Task statement: Check every line of the entries for "messages", and copy the lines that hold it.

Provided data:
□ □ □

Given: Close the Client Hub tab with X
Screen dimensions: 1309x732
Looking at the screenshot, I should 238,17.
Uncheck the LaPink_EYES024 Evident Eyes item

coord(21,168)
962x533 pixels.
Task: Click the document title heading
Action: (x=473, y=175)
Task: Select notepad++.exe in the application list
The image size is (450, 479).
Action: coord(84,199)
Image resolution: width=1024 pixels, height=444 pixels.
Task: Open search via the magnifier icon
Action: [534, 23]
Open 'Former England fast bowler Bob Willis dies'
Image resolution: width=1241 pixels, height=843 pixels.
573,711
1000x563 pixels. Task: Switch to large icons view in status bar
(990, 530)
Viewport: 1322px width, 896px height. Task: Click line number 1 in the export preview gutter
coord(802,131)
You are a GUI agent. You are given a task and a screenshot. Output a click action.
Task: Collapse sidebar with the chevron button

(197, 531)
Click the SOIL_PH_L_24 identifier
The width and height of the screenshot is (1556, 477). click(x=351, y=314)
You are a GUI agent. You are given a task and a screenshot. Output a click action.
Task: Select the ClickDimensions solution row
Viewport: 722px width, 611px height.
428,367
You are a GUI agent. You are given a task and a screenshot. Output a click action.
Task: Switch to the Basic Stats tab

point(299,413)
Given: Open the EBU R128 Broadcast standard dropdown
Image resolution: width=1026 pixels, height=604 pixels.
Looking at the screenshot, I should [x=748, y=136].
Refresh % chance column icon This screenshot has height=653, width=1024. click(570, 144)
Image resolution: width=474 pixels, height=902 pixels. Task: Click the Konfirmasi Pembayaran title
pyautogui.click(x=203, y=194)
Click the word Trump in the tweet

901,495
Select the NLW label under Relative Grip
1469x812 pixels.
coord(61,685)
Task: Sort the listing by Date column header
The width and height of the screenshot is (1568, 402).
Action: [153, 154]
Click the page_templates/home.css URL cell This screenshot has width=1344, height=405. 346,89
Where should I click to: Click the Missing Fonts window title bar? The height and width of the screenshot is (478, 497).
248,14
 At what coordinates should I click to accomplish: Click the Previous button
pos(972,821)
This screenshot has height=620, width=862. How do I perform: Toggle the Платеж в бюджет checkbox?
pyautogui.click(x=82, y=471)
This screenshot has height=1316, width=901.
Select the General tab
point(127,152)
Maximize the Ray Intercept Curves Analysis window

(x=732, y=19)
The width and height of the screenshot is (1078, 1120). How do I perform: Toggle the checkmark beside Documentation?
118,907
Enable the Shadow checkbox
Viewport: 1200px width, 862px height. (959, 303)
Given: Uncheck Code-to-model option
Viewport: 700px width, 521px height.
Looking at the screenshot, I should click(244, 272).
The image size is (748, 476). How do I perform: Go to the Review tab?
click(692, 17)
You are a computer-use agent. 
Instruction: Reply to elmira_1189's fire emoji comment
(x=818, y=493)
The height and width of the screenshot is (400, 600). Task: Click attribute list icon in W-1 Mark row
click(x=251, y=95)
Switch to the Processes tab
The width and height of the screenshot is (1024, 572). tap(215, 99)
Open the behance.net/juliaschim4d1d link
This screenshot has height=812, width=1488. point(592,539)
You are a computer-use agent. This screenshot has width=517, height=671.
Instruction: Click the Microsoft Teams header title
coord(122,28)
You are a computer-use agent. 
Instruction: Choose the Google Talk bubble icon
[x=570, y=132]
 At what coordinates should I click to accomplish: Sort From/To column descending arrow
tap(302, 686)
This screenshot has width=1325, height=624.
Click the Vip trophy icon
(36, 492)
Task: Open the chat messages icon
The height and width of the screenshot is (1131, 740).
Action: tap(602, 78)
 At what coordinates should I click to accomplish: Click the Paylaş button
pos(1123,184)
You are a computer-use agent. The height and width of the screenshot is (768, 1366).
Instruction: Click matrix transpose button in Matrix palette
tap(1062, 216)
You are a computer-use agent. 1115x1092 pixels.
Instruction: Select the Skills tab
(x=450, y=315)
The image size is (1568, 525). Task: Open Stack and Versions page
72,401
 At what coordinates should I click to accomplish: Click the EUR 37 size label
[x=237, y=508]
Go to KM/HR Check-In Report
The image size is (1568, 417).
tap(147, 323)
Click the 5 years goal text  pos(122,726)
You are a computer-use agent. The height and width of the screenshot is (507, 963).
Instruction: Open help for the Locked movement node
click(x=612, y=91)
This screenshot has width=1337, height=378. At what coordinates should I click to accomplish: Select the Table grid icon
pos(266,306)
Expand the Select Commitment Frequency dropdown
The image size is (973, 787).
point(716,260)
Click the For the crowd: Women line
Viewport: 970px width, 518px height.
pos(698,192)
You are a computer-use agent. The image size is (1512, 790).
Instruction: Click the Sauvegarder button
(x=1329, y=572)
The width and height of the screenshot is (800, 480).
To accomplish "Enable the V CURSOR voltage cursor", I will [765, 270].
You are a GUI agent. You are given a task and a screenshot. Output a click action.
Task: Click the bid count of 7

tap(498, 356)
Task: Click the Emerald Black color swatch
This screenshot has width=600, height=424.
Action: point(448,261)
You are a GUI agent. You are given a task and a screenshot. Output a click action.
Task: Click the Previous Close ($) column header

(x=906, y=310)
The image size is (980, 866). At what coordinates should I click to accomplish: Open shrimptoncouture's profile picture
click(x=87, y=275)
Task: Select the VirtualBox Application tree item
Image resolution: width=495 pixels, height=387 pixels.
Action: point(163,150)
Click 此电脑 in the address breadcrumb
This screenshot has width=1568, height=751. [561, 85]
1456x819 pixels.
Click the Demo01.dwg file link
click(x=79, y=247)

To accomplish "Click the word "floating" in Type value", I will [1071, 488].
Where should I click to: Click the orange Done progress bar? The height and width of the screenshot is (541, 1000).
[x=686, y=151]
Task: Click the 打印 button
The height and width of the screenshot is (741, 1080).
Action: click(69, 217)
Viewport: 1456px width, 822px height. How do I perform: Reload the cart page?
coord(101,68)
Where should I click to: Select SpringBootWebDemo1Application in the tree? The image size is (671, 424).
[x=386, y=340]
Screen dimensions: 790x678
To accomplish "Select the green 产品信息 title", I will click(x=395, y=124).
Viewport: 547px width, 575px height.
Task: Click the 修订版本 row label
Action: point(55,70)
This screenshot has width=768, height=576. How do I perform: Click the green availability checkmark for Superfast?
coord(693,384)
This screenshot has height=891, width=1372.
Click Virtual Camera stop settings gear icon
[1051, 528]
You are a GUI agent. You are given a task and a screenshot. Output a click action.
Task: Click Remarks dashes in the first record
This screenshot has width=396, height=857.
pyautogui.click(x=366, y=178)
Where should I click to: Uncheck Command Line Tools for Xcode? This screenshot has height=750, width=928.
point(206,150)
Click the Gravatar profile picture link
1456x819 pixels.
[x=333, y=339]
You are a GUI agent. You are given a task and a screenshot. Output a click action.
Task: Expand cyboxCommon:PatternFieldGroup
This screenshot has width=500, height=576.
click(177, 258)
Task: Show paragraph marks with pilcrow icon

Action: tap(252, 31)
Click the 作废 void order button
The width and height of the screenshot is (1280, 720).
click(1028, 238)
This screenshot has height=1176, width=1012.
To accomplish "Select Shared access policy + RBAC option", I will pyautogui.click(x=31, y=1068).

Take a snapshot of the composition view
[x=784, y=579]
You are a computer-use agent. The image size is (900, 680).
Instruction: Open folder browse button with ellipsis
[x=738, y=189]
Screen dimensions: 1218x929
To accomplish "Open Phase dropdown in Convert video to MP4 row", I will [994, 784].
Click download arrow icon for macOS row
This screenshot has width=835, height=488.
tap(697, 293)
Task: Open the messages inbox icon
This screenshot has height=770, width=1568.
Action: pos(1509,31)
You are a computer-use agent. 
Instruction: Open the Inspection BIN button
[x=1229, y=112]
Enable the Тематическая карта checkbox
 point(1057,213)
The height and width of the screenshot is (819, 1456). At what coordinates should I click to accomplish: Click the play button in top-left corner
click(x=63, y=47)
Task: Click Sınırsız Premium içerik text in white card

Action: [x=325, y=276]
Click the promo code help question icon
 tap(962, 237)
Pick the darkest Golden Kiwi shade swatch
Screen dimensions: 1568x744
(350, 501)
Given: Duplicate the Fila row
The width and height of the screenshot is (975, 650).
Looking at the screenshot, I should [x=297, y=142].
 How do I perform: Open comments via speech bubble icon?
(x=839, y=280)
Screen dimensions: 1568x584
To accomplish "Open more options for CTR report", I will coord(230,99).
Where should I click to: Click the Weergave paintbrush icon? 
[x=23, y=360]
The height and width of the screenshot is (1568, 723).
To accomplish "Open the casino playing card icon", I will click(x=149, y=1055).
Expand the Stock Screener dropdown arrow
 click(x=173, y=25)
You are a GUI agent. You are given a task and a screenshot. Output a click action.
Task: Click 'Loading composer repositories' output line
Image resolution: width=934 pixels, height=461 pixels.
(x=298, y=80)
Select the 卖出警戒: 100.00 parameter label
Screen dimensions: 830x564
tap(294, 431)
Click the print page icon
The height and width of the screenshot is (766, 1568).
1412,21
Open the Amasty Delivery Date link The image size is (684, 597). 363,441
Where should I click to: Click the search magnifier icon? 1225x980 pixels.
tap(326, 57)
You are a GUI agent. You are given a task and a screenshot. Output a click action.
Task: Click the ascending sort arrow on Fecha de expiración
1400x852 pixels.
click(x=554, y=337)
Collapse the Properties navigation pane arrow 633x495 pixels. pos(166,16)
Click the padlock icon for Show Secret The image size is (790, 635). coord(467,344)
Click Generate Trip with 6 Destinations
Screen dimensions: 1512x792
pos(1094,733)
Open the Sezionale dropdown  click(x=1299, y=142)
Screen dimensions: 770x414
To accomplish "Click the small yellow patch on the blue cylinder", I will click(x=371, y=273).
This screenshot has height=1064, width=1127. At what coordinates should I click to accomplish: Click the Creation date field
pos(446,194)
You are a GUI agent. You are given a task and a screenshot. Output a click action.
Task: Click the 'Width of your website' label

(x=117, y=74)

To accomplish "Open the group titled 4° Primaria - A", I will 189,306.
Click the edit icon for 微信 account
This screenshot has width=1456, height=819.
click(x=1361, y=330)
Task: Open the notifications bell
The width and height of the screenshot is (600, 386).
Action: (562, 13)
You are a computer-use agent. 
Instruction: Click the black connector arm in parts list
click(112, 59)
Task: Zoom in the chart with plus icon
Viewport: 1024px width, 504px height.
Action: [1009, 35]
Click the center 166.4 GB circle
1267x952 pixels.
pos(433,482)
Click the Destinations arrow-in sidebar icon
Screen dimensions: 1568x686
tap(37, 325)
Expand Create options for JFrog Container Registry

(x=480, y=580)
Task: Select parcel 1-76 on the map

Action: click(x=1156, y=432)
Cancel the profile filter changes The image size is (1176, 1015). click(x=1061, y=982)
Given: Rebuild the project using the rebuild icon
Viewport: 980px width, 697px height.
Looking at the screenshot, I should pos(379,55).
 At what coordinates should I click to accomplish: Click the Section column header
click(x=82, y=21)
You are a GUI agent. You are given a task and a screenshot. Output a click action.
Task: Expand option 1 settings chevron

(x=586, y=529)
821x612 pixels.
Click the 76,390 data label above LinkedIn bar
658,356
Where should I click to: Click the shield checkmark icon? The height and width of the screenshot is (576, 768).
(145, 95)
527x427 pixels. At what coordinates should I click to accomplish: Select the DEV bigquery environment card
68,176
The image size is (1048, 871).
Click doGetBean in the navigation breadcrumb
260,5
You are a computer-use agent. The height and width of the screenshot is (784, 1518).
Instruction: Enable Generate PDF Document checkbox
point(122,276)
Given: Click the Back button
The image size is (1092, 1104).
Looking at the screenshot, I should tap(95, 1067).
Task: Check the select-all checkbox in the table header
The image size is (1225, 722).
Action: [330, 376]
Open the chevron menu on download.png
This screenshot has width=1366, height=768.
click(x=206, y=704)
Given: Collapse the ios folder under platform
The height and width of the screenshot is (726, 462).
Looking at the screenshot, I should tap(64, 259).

□ □ □

Answer box:
Task: Open the chat messages icon
Task: Open the messages inbox icon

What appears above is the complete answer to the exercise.